▶ **Requirement**
In the entries below, every line with the string "computer" is to be reported.

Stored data
--- START ---
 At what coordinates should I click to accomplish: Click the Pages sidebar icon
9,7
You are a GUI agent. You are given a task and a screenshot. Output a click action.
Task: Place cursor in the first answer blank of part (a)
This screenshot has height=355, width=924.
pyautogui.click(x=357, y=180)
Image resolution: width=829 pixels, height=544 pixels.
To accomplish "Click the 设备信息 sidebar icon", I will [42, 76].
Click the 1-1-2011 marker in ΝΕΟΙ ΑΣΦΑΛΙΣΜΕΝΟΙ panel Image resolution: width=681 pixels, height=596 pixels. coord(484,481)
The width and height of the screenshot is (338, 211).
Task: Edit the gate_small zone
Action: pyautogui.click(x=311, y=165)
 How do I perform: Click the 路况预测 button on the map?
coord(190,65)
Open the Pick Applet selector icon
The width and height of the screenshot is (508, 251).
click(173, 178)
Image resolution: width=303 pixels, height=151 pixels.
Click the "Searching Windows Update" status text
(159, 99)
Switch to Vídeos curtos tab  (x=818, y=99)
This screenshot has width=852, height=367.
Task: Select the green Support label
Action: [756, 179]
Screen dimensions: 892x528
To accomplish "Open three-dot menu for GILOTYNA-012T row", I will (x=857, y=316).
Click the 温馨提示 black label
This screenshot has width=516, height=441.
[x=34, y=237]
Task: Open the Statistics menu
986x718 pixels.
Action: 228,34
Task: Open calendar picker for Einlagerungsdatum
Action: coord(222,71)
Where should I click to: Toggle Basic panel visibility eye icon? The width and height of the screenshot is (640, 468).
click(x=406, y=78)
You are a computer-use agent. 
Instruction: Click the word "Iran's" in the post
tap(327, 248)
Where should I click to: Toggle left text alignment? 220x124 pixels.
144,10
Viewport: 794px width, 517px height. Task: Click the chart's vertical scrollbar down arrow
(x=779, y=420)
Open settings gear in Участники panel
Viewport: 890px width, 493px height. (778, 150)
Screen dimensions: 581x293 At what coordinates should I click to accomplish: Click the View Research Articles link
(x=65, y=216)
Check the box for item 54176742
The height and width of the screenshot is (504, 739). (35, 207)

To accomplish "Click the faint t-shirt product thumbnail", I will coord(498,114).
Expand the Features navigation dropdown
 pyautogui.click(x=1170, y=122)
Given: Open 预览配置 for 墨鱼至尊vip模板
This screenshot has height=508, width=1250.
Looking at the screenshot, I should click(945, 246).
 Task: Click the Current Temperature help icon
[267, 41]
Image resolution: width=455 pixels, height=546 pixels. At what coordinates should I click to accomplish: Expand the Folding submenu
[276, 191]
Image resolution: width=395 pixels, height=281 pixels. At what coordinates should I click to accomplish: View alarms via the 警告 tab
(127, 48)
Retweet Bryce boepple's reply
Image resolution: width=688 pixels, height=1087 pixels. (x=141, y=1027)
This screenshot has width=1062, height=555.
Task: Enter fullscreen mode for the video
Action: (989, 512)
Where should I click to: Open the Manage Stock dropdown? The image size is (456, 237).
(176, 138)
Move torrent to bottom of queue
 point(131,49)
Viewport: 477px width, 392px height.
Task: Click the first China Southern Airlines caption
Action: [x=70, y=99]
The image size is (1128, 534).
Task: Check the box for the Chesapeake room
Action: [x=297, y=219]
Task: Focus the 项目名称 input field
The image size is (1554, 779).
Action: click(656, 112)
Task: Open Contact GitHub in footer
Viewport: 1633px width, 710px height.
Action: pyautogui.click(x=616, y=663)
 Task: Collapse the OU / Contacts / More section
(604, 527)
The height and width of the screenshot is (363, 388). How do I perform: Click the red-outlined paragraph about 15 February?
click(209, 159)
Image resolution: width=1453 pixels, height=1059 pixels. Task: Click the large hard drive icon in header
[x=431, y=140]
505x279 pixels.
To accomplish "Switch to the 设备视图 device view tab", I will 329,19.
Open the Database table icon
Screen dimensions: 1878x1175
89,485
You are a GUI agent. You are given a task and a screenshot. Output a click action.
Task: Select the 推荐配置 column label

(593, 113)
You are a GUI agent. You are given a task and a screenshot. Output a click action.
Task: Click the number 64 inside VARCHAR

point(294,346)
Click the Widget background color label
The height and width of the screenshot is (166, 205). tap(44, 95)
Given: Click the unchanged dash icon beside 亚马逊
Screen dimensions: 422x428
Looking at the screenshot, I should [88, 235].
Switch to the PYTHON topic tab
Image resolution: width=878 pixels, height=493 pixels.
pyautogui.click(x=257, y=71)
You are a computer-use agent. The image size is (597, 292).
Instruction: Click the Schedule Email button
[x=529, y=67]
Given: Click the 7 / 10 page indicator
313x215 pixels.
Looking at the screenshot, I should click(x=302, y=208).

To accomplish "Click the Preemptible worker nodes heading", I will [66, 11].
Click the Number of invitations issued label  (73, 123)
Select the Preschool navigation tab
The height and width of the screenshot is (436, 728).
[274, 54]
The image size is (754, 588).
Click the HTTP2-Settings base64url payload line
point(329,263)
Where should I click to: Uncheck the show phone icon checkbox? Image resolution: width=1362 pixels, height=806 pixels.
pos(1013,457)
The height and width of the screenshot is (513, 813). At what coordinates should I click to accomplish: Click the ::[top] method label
--- END ---
▶ **Task answer**
You are a computer-use agent. 
You are a computer-use agent. The image size is (597, 292).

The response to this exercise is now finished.